From Chapter 29 of The Downtown Pop Underground — order online, or from a local independent bookstore
After Lisa Jane Persky made her stage debut at La MaMa, she performed her next role in Women Behind Bars at the Truck and Warehouse Theater, located across the street. The show was written by Tom Eyen, who had humble beginnings at Caffe Cino but later created the hit Broadway musical Dreamgirls. Women Behind Bars was a trashy satire of women’s prison movies with a cast that included Divine, who had also worked with the Cockettes in San Francisco. Divine was cast in the second production of Women Behind Bars, directed by Ron Link, who directed Jackie Curtis’s first play Glamour, Glory, and Gold, along with several other underground theater productions.

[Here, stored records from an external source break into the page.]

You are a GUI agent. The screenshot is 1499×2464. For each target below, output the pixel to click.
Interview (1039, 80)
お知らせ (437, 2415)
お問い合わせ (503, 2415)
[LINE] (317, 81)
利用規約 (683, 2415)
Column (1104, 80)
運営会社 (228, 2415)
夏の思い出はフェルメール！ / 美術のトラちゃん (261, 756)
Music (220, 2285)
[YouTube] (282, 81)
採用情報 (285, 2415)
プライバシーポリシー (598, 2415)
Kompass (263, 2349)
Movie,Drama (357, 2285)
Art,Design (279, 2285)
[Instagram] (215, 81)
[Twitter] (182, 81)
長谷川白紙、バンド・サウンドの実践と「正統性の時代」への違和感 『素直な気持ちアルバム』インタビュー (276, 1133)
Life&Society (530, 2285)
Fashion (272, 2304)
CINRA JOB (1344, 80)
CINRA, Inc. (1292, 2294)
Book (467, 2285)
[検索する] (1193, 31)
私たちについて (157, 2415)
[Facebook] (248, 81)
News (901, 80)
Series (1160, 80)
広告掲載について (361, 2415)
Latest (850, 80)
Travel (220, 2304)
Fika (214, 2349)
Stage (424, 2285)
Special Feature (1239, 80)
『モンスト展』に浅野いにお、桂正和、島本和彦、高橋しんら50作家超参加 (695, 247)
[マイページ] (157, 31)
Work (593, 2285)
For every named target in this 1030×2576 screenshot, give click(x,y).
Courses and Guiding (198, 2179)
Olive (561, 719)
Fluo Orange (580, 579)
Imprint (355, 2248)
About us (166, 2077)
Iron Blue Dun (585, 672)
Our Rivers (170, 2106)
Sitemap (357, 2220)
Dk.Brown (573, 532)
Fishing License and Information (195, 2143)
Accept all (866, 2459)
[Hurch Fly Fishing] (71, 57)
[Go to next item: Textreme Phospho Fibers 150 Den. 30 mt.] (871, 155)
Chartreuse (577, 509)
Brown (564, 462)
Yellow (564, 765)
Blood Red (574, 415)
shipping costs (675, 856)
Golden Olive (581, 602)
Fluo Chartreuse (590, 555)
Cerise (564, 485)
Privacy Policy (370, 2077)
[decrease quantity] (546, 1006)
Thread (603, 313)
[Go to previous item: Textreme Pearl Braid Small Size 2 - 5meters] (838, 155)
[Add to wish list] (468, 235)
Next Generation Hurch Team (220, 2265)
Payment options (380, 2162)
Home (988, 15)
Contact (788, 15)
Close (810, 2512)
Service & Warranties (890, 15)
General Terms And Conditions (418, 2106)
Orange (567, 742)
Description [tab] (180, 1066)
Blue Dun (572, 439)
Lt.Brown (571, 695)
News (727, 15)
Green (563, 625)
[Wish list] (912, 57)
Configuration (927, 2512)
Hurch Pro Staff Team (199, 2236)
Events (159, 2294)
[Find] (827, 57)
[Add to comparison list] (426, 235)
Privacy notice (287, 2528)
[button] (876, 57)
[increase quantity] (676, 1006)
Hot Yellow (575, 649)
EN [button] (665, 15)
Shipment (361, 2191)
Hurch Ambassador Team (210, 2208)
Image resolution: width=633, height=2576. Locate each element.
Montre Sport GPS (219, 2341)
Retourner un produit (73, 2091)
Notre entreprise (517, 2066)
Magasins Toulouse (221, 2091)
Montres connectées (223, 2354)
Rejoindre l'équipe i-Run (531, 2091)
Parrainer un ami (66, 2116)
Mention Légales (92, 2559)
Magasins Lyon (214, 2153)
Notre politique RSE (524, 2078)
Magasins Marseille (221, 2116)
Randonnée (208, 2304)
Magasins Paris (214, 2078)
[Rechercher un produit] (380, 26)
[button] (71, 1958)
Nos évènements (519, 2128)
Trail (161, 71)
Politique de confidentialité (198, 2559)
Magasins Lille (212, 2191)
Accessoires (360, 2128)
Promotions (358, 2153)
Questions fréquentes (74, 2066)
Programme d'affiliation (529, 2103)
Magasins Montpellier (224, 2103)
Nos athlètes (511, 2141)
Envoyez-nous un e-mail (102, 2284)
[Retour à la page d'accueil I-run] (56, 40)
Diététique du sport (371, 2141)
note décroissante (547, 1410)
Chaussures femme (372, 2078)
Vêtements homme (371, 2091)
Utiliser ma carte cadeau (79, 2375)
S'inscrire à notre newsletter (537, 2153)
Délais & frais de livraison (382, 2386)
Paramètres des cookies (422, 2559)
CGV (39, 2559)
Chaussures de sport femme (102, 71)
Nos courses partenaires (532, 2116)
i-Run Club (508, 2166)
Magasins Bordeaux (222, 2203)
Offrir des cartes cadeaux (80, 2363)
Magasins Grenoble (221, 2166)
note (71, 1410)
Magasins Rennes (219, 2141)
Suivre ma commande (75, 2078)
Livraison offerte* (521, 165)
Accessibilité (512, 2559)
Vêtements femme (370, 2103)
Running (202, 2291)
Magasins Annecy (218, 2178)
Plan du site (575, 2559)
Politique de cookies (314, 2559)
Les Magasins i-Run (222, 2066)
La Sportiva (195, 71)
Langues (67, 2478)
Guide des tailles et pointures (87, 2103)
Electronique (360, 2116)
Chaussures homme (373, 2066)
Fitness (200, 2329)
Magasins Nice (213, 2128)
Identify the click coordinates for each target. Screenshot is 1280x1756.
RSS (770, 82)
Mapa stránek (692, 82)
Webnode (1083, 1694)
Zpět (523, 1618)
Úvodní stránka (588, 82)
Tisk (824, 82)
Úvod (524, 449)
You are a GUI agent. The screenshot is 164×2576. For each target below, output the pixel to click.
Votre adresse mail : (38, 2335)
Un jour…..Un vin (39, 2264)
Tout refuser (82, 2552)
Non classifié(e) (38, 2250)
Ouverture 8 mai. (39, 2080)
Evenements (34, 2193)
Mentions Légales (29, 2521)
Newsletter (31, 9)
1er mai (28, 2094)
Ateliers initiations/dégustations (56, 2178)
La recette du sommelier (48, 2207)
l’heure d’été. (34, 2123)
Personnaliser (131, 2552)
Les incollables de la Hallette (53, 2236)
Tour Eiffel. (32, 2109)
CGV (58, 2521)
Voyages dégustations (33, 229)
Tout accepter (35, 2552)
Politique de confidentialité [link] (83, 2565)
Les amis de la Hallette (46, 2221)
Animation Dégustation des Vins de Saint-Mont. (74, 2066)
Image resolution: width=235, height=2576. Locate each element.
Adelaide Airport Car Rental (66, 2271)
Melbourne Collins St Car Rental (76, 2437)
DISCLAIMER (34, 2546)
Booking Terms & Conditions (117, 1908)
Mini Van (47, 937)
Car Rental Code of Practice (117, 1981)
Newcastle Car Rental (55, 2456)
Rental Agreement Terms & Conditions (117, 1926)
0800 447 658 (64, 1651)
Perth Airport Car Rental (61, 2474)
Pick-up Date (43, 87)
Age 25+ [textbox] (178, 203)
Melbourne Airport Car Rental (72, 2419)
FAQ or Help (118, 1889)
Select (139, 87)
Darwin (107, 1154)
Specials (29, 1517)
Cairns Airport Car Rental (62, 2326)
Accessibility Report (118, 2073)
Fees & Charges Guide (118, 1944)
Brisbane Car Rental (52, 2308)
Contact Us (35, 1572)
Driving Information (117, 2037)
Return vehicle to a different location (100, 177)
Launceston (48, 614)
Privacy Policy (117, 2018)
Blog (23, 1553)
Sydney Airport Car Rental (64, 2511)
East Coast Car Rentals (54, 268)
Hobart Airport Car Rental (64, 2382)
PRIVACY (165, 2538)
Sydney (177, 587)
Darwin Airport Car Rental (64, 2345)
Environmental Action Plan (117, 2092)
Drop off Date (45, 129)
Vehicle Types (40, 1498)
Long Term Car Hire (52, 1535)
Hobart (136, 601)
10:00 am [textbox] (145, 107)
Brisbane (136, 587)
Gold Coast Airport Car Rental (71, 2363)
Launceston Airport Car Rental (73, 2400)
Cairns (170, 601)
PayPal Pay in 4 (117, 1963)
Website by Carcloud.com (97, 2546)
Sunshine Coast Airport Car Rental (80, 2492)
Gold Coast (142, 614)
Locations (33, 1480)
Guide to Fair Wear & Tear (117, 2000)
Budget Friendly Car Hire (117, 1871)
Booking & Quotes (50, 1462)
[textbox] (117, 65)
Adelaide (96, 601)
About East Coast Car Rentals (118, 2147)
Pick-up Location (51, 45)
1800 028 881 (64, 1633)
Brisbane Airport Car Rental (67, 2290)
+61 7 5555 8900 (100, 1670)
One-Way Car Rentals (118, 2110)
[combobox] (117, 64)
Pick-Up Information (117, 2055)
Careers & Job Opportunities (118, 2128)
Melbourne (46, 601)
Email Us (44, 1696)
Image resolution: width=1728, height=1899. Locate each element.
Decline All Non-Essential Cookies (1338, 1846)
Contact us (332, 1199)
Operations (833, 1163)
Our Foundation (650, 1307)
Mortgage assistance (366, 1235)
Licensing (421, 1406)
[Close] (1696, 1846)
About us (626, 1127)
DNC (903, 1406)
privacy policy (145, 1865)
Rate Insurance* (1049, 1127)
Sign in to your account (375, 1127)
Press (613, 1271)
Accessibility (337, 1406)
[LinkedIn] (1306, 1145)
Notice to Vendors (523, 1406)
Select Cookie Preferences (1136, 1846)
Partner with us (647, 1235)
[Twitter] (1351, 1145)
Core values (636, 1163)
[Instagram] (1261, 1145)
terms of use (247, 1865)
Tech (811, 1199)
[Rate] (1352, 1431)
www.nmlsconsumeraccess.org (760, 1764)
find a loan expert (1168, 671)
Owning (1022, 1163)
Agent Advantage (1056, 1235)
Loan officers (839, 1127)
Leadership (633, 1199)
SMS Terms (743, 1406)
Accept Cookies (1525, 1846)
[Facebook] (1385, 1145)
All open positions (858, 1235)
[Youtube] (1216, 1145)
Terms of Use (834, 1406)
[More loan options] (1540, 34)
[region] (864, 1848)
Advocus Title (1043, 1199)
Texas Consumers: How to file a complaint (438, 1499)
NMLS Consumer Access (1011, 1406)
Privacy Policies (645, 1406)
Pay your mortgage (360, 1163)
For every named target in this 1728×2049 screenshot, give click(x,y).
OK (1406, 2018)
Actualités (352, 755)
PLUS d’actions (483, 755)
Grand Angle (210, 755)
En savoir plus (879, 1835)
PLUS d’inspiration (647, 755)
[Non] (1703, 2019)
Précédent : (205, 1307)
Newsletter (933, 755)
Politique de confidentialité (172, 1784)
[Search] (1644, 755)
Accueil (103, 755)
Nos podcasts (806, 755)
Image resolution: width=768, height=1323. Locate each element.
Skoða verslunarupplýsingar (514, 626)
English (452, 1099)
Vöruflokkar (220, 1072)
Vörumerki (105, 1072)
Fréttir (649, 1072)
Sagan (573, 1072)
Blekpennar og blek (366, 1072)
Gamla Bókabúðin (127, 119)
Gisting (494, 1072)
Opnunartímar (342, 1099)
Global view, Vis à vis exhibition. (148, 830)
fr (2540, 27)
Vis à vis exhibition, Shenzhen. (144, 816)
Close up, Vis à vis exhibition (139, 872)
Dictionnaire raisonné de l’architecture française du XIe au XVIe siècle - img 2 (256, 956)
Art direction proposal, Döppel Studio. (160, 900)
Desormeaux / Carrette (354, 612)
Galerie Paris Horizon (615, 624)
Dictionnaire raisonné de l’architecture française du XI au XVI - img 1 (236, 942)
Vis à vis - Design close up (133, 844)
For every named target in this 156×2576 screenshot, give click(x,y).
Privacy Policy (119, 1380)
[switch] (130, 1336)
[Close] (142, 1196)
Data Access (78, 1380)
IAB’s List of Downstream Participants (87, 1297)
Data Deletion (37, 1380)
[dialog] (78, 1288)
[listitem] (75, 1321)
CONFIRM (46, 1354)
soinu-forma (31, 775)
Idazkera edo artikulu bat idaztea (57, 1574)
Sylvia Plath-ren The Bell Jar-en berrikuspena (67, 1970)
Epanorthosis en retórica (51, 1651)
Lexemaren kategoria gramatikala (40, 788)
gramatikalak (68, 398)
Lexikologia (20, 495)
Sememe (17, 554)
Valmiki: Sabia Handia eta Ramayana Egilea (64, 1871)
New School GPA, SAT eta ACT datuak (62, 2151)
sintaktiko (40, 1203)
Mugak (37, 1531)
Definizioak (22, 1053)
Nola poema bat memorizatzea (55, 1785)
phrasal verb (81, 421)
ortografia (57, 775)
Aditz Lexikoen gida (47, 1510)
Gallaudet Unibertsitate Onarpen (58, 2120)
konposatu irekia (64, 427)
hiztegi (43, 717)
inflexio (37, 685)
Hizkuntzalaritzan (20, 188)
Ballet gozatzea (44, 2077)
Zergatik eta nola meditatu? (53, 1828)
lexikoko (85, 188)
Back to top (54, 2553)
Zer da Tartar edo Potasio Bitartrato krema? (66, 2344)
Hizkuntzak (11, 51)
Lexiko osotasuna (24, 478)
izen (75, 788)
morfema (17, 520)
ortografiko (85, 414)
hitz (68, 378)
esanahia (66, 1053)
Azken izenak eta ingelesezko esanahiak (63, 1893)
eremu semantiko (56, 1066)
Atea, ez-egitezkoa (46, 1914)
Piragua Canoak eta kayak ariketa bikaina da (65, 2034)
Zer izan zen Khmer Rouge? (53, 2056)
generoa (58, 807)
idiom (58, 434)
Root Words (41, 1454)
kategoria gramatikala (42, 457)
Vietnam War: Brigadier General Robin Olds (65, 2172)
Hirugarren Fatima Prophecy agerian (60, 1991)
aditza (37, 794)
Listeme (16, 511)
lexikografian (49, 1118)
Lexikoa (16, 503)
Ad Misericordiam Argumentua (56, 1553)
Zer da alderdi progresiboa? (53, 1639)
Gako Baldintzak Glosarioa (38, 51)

One day in 1974, Lisa Jane Persky ran into Sweet William Edgar, a warmhearted actor who had a very nasal voice and brilliant comedic timing. “They’re casting for this new show, Women Behind Bars,” he told her. “You should audition!” She didn’t get a part at first, but she was hired as the understudy for all the roles and became Link’s assistant, which meant she did everything—from running lights and ironing costumes to bringing a rooster back to her apartment on weekdays. (The rooster played a chicken named Rosalita, a gender-bending casting decision that was typical of Off-Off-Broadway.) The original production was performed at Astor Place Theatre. Starring Pat Ast, Helen Hanft, Mary Woronov, and Sharon Barr, it was funny and entertaining, but it was also a starker version. Even the set was stripped down, with just a couple of benches and fake prison bars. “Ron could make something out of very little,” Barr recalled, who played a Marilyn Monroe type named Cheri Netherland. “Sharon Barr was fabulous,” recalled Woronov. “She was gigantic and gorgeous, and she walked around like she was on Mars. It was very funny.”